Após debates, Codema aprova anuência para reaproveitamento de rejeitos da Vale em Itabira
Entre os encaminhamentos definidos pelo conselho está a sugestão de uma condicionante a ser enviada ao órgão regulador responsável pelo licenciamento ambiental

O Conselho Municipal de Meio Ambiente de Itabira (Codema) aprovou, nesta quinta-feira (12), o pedido de anuência da mineradora Vale para o reaproveitamento de rejeitos de minério de ferro em barragens, diques, cavas e outras estruturas do Complexo Minerário de Itabira. A proposta tem mobilizado diferentes setores da sociedade, que discutem os possíveis impactos ambientais, sociais e econômicos da iniciativa.
O tema voltou à pauta do conselho após ter recebido pedido de vista na reunião anterior, realizada em fevereiro, o que ampliou o prazo de avaliação do projeto, considerado complexo e de grande impacto para o município.
Durante a reunião, a secretária do Codema, Patrícia de Freitas, destacou que o reaproveitamento do minério pode trazer benefícios econômicos e ambientais para Itabira, mas ressaltou a necessidade de atenção aos impactos na rotina da cidade.
“Do ponto de vista econômico, é extremamente importante para Itabira. O reaproveitamento do minério vai gerar renda para a cidade. Do ponto de vista ambiental, também é interessante, porque a gente vai retirar barragens”, afirmou.

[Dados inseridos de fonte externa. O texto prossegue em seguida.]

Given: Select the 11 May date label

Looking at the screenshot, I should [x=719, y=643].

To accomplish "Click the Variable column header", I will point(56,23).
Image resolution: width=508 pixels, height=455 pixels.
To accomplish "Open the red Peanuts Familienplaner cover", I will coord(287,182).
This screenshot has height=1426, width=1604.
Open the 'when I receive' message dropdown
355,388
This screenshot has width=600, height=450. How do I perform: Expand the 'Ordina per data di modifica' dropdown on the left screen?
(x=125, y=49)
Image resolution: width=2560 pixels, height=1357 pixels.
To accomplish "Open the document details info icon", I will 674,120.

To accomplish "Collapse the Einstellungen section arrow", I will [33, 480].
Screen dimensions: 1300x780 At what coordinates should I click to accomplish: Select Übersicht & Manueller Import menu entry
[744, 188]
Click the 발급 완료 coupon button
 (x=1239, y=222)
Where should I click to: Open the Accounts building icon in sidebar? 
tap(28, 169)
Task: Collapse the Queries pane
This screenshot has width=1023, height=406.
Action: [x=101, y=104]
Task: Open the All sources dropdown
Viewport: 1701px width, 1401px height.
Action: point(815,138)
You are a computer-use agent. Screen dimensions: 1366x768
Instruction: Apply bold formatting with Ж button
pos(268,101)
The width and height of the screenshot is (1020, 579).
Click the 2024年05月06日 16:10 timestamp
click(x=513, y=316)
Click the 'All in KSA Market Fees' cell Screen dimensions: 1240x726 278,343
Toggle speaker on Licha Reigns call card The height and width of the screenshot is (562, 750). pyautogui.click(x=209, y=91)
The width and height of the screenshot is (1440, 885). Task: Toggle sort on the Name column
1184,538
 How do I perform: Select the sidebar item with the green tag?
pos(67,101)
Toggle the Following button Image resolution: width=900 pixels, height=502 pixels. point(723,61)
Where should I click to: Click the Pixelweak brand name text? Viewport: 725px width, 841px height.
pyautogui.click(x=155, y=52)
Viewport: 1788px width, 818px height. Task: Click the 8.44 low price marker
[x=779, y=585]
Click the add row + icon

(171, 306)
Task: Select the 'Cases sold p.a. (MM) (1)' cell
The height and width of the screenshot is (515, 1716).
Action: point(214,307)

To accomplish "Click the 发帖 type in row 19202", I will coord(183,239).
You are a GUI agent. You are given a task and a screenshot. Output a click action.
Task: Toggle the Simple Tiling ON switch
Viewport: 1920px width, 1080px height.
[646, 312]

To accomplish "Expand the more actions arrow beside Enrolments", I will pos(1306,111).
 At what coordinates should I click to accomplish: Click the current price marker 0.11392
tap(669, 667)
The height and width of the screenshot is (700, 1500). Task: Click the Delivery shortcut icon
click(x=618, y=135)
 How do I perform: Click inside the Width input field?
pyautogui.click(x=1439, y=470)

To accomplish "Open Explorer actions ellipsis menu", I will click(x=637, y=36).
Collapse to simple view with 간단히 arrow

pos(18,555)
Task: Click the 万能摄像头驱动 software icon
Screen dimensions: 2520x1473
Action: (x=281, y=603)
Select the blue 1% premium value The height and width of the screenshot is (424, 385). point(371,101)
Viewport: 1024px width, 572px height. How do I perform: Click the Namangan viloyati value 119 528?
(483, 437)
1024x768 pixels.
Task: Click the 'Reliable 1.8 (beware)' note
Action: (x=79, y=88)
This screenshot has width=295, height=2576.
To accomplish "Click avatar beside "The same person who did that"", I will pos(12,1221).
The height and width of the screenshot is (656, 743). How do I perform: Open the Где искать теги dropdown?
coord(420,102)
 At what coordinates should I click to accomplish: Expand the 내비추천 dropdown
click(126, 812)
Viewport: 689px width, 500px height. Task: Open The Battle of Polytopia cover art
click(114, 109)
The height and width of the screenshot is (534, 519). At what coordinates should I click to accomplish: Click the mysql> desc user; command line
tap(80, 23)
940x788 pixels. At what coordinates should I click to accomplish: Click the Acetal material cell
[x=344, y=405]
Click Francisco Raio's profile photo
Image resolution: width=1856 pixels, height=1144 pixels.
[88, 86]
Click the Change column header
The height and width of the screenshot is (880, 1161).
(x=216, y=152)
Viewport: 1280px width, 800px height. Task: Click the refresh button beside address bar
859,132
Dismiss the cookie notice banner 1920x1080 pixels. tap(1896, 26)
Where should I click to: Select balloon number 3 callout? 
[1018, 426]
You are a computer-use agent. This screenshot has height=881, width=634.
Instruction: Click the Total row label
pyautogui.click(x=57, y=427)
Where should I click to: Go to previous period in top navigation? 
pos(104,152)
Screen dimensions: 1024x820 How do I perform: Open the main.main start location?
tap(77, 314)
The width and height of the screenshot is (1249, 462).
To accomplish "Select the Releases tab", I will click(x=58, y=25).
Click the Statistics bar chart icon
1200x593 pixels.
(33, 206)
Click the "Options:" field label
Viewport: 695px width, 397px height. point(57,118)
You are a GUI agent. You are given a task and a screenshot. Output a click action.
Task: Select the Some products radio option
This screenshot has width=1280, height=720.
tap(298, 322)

Segundo ela, uma das principais preocupações discutidas no conselho foi o impacto para a população, especialmente em relação ao aumento do tráfego de caminhões nas vias próximas ao complexo da Mina Cauê na MG-129, que inclui os bairros Bela Vista, Nova Vista e Campestre.
Entre os encaminhamentos definidos pelo conselho está a sugestão de uma condicionante a ser enviada ao órgão regulador responsável pelo licenciamento ambiental. A medida prevê a manutenção constante das vias que podem ser impactadas pelo aumento do tráfego de caminhões pesados, como forma de reduzir transtornos para a população.
Aumento do fluxo de veículos pesados
A presidente do conselho, Elaine Mendes também destacou a preocupação com o aumento do fluxo de veículos na MG-129, apontado como um dos principais pontos de atenção discutidos durante a reunião. Segundo ela, a intensificação do trânsito na região preocupa a prefeitura, os conselheiros e a própria comunidade. “Nesse caso específico, o que realmente preocupou a prefeitura, os conselheiros e a comunidade é o trânsito ali na MG-129, que vai ficar mais intenso, e nós temos que ficar atentos”, afirmou.
Elaine explicou ainda que a liberação da intervenção está condicionada a um termo de compromisso que prevê a realização de um estudo técnico. “A Vale só vai poder liberar essa intervenção depois desse relatório, que precisa ser feito pela engenharia de trânsito. É um estudo de tráfego que deve ser realizado pelo órgão responsável”, completou.
Interesse do município
O vice-presidente do Codema, Glaucius Bragança, avaliou que a proposta pode contribuir para o desenvolvimento e para a diversificação econômica do município, destacando que a pauta foi discutida considerando também os impactos locais. “Foi muito positivo para a questão do desenvolvimento e da diversificação econômica do município”, afirmou. Ele ressaltou ainda que há um entendimento entre a Vale e o município sobre a utilização das vias que podem ser impactadas pela operação.
Glaucius explicou que a anuência aprovada pelo conselho representa uma manifestação de interesse do município, mas que o processo ainda depende da análise dos órgãos ambientais do Estado. “Existe um acordo de vontades entre a Vale e o município, justamente levando em consideração essa questão da utilização da via. Além disso, com base nesse documento, o processo será levado ao Estado de Minas Gerais para que o órgão competente analise todo o procedimento e autorize o início efetivo dessas atividades”, disse. Segundo ele, essa etapa funciona como uma verificação formal do interesse do município na implantação do empreendimento.